Actual responses to actual questions from students of Math 344, Introduction to Combinatorics (Spring 2004).
This problem asks us to “Follow the argument in the beginning of the proof of Theorem 5.”
There is no Theorem 5.
Ah, so there isn't. Tucker means Theorem 4.
Could you give some hints about how to solve question 2? (I have a feeling it has to do with using the fact that such a graph would have to have 6 regions, but I can't figure out how to show that this implies that there must be a triangle in the graph.)
Hint: if it can be 2-coloured, then it's bipartite. Now look at the remark (and formula) on page 41.

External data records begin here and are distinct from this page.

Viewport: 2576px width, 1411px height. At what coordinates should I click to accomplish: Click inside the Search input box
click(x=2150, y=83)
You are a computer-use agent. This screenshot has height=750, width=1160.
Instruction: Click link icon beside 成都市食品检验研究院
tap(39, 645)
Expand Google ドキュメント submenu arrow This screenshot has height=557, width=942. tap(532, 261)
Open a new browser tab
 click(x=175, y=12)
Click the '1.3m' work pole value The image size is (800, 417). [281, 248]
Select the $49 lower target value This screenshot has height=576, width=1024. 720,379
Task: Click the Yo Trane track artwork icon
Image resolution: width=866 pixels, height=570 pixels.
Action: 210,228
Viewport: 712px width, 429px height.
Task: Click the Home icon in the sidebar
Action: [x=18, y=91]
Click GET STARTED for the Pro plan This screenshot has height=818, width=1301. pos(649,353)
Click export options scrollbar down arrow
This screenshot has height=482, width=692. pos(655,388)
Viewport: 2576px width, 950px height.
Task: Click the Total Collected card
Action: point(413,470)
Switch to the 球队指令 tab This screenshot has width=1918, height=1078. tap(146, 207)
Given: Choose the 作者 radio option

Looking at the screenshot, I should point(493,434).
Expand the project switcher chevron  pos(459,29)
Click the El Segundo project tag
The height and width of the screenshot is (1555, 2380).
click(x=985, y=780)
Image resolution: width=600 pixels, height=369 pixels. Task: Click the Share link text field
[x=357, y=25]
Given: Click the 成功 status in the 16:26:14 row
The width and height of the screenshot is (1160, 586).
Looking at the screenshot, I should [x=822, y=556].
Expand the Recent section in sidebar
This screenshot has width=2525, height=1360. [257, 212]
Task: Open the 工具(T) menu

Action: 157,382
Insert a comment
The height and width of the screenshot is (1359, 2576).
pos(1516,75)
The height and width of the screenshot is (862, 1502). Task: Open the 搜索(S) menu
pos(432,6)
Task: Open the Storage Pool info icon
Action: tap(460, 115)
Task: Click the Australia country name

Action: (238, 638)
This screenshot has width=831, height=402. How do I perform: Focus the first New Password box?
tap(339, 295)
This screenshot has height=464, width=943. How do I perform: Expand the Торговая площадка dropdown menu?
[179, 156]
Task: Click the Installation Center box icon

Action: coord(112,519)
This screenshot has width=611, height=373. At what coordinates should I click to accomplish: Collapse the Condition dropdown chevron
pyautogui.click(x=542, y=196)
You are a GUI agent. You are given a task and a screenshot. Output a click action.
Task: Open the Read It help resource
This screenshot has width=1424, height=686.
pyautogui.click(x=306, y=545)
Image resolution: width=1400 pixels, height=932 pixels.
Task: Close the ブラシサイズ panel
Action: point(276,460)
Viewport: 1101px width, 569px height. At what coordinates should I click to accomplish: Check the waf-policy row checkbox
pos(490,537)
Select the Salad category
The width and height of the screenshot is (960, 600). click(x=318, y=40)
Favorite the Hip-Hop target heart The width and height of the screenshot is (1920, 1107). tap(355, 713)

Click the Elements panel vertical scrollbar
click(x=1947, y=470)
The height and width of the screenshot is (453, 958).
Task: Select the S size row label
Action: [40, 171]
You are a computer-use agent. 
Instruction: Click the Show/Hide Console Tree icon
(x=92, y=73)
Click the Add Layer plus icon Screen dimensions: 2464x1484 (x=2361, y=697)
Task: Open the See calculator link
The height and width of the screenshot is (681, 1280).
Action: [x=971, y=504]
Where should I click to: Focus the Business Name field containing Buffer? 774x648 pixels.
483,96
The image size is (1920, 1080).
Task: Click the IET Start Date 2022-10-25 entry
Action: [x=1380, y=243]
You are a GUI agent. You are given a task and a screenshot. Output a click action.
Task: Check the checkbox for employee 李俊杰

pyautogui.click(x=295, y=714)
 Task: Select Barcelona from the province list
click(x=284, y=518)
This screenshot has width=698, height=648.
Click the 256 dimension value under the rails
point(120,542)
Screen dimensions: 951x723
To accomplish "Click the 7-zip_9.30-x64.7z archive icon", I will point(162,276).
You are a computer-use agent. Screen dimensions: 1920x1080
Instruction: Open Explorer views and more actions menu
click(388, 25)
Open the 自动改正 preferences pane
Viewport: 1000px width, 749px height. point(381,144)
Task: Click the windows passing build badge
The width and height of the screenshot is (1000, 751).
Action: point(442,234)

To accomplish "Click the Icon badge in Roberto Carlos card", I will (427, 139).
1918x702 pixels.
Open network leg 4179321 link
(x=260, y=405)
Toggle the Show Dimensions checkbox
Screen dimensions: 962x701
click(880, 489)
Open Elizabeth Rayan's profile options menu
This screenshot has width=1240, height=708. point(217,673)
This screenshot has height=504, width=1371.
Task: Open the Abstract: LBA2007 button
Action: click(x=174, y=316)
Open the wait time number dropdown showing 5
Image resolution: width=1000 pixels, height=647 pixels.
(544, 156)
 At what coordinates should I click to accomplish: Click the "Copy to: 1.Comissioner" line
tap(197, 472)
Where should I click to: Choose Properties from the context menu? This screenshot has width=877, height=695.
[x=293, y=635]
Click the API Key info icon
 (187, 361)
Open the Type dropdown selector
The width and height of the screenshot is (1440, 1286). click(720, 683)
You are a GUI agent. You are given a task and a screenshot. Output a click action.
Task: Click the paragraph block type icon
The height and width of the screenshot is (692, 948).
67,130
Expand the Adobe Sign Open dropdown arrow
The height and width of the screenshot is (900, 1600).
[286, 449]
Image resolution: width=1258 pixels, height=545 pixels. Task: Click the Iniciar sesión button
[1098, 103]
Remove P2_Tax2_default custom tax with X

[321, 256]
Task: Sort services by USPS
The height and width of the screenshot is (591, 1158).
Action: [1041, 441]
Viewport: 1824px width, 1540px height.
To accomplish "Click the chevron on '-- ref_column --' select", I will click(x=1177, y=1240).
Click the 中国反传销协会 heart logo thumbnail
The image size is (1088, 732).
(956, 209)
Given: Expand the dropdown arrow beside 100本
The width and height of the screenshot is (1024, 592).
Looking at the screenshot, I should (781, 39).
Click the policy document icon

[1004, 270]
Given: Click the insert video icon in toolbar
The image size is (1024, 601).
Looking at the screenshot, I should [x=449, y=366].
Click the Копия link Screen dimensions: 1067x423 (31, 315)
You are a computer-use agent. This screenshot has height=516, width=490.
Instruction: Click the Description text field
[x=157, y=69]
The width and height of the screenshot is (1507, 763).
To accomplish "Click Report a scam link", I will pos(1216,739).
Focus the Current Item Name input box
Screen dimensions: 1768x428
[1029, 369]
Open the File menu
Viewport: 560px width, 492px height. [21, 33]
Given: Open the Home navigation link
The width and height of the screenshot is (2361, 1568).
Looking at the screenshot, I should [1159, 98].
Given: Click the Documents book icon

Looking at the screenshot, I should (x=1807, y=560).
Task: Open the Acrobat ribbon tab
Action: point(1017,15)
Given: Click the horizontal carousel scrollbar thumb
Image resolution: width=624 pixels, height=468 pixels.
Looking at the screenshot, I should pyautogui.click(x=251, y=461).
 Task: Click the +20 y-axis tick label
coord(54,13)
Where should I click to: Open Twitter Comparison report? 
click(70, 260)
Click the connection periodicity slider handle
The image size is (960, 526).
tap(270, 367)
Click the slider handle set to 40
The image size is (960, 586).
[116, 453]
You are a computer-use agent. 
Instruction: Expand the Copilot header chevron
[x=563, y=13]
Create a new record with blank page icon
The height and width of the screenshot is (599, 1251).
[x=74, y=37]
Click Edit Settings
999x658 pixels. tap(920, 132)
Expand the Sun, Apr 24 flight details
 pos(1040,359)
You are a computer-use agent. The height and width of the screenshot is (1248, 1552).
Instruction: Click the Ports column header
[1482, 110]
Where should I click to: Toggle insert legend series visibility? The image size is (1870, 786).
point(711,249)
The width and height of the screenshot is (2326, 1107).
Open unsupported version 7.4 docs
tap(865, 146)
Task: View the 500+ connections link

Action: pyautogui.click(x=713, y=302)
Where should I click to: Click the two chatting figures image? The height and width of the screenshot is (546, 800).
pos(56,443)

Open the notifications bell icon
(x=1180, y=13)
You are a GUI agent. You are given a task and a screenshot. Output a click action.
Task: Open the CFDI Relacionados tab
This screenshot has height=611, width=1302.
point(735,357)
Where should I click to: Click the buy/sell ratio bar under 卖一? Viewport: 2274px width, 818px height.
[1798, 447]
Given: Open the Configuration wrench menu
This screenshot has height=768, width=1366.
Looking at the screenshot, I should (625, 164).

Did you notice that in part (a) the inequality should be ≥ not ≤?
Yes, thanks for the correction.
Could you give me some hints on how to solve question 6?
Notice that the set of vertices of a particular colour is an independent set.
For part (b), I understand how to get χ(G)q ≥ n, but I don't understand the relationship between minimum degree of a vertex and q. Could you explain what I'm supposed to do for part (b)?
Well, q is the size of the largest independent set. If each vertex has degree d, then each vertex is connected to d of its neighbours. Thus the largest independent set can have size at most n-d, or q ≤ n-d. Does that help?
It seems like this problem solves to χ(G) = (k-1)(k-4) Q(k). This obviously doesn't work as the only way to have k-4 is if the graph is at least 5 colorable, which is impossible as any planar graph is 4 colorable. However, we only proved that any planar graph is 5 colorable in class, and I'm assuming we can only use this fact for homework and exams, so how do I do this problem with only the 5-color theorem?
I think you've got a typo: it should be χ(G) = (k-2)(k-4) Q(k), I think. You don't have to use the 4 (or 5) Colour Theorem here. What is χ(G) when k=1? k=2? k=3? k=4? k>4? At least two of these are zero, and the rest aren't. Is this possible?